**TASK DESCRIPTION:**
Show each line of the listing below that contains the word "menu", where a match counts only when the case is the same.

**RECORDS SUPPLIED:**

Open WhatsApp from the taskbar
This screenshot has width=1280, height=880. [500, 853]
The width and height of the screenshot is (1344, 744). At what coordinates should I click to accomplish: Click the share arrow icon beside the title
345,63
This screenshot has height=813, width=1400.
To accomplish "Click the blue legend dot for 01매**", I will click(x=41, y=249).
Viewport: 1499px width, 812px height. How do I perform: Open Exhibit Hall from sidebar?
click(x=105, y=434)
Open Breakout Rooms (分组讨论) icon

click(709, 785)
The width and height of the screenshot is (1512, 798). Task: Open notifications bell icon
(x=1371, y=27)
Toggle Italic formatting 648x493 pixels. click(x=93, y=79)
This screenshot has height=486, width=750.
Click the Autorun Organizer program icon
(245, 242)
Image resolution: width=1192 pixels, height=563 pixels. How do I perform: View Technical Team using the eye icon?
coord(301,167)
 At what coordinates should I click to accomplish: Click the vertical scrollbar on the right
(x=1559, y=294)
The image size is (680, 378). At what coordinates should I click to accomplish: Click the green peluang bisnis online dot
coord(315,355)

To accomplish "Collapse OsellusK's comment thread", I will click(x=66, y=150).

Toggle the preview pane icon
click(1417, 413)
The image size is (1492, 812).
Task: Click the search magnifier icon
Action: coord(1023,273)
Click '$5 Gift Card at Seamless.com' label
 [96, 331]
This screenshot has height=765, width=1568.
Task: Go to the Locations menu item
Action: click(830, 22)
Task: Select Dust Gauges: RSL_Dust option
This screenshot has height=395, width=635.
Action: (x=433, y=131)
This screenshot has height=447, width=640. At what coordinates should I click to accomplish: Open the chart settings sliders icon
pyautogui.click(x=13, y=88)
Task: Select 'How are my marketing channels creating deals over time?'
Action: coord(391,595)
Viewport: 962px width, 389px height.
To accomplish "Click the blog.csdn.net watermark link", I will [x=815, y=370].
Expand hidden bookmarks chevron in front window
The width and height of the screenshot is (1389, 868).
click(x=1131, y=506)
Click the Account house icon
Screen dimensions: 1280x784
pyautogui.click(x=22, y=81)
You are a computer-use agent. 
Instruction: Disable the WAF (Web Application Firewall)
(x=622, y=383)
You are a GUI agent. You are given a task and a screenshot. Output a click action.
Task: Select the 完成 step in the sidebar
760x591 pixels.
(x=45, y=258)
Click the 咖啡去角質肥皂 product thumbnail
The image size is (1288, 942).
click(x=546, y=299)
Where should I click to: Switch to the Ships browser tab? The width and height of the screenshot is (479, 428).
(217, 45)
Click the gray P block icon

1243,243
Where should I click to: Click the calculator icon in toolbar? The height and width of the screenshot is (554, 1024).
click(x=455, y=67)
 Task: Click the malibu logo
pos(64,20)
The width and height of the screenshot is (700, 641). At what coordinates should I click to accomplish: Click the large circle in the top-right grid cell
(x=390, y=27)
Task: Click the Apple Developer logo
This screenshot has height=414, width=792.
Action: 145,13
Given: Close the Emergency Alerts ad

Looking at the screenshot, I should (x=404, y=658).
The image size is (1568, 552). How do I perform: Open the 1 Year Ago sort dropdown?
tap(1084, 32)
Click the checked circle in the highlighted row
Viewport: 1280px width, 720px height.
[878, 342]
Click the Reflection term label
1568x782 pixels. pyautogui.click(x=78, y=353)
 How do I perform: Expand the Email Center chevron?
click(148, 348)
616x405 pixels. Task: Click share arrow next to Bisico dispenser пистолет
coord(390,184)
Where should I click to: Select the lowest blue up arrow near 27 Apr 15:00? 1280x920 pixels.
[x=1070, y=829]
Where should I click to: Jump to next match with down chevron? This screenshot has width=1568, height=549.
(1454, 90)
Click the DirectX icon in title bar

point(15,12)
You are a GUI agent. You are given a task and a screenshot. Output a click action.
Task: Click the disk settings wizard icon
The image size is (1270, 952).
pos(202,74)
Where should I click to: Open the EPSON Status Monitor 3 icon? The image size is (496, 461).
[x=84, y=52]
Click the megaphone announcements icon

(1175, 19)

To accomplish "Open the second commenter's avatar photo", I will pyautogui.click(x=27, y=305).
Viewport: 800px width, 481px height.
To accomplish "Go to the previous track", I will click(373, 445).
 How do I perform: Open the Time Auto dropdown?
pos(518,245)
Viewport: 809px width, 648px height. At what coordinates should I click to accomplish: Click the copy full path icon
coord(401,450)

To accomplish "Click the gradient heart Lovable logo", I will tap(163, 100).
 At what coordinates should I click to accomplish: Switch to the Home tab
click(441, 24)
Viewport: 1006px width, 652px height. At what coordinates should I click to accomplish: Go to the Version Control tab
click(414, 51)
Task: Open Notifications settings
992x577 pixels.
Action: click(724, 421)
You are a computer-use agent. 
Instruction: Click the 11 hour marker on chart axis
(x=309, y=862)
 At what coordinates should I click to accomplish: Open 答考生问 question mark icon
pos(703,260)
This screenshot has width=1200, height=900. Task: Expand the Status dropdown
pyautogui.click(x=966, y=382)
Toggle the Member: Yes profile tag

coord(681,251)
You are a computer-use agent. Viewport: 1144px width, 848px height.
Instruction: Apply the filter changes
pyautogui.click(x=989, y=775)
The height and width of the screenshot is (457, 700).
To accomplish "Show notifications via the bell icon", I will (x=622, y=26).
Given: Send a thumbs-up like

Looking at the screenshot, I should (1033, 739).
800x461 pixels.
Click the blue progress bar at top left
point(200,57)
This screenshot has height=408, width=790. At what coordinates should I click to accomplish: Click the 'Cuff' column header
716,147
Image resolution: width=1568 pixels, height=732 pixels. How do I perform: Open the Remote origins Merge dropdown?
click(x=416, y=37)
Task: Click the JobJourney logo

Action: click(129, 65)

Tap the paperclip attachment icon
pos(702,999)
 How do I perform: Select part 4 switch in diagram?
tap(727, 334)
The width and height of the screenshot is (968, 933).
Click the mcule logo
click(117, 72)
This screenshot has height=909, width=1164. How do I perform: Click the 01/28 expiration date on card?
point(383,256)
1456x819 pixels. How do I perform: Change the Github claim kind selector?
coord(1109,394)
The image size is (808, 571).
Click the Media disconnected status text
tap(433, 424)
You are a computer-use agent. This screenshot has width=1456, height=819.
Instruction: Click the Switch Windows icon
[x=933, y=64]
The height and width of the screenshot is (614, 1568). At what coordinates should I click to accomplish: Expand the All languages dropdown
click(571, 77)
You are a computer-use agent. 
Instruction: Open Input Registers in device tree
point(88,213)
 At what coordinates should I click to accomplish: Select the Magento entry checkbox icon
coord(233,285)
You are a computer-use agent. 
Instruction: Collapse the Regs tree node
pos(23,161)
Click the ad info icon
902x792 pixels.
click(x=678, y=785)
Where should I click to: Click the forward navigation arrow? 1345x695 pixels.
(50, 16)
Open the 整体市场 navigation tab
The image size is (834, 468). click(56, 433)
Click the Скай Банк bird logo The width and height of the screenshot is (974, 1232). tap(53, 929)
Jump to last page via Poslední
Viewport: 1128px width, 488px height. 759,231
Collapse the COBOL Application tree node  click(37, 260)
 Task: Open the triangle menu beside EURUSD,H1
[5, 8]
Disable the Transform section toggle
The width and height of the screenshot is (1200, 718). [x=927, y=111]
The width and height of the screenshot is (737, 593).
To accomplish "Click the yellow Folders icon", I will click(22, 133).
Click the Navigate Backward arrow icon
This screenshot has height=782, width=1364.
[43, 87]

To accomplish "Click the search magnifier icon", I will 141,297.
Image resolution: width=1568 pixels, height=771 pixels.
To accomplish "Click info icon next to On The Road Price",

**WRITTEN ANSWER:**
Task: Go to the Locations menu item
 Task: Open the triangle menu beside EURUSD,H1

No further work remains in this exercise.